First, we simplify the expression inside the integral by distributing $$\sec x$$:
$$\sec x(\sec x+\tan x) = \sec^2 x + \sec x \tan x$$

**step3** Finding the antiderivative

Next, we find the antiderivative of each term in the simplified expression. We recall standard integration formulas for trigonometric functions:
The antiderivative of $$\sec^2 x$$ is $$\tan x$$.
The antiderivative of $$\sec x \tan x$$ is $$\sec x$$.
Therefore, the antiderivative of $$(\sec^2 x + \sec x \tan x)$$ is $$\tan x + \sec x$$. For definite integrals, we do not need to include the constant of integration.
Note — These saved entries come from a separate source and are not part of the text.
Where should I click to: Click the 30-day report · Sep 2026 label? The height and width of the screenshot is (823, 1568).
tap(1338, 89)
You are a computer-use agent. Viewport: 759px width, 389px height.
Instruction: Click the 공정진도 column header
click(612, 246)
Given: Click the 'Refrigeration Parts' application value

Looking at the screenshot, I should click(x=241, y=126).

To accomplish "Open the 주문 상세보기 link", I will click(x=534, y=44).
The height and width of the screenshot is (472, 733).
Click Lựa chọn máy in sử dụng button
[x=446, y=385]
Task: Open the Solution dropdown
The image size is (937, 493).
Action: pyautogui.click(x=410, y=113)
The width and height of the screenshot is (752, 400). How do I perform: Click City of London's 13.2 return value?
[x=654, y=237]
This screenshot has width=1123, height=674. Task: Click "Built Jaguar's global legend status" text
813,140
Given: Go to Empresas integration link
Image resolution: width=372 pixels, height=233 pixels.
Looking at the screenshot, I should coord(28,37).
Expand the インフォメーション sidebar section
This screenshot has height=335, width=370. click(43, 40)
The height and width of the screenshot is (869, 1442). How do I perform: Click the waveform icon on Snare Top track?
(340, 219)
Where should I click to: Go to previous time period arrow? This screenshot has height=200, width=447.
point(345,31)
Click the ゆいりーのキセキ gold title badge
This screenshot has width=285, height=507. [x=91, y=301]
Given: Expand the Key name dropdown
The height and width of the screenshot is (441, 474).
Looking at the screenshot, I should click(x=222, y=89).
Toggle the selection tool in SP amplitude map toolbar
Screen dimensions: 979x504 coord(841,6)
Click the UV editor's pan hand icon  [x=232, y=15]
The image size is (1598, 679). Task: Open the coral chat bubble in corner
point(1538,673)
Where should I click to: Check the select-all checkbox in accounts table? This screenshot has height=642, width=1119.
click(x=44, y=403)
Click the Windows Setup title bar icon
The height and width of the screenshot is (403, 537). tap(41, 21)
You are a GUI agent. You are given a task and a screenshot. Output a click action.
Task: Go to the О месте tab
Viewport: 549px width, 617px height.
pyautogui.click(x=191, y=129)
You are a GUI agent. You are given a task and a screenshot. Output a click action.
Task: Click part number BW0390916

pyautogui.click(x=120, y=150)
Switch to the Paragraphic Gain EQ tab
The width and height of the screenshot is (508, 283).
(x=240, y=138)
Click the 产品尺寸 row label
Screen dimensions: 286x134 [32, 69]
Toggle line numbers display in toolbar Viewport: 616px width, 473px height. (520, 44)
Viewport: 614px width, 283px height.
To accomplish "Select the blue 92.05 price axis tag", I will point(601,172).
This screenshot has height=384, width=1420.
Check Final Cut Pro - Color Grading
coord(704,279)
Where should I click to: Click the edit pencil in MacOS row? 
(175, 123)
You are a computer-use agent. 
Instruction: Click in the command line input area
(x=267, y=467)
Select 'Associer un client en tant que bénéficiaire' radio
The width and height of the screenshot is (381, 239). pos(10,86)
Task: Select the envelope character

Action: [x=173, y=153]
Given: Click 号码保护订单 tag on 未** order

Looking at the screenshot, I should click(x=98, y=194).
**step4** Applying the Fundamental Theorem of Calculus

To evaluate the definite integral, we use the Fundamental Theorem of Calculus. If $$F(x)$$ is an antiderivative of $$f(x)$$, then $$\int_{a}^{b} f(x) dx = F(b) - F(a)$$.
In this problem, $$f(x) = \sec^2 x + \sec x \tan x$$, and its antiderivative is $$F(x) = \tan x + \sec x$$. The upper limit of integration is $$b=0$$, and the lower limit is $$a=-\frac{\pi}{4}$$.
So, we need to calculate $$F(0) - F(-\frac{\pi}{4})$$.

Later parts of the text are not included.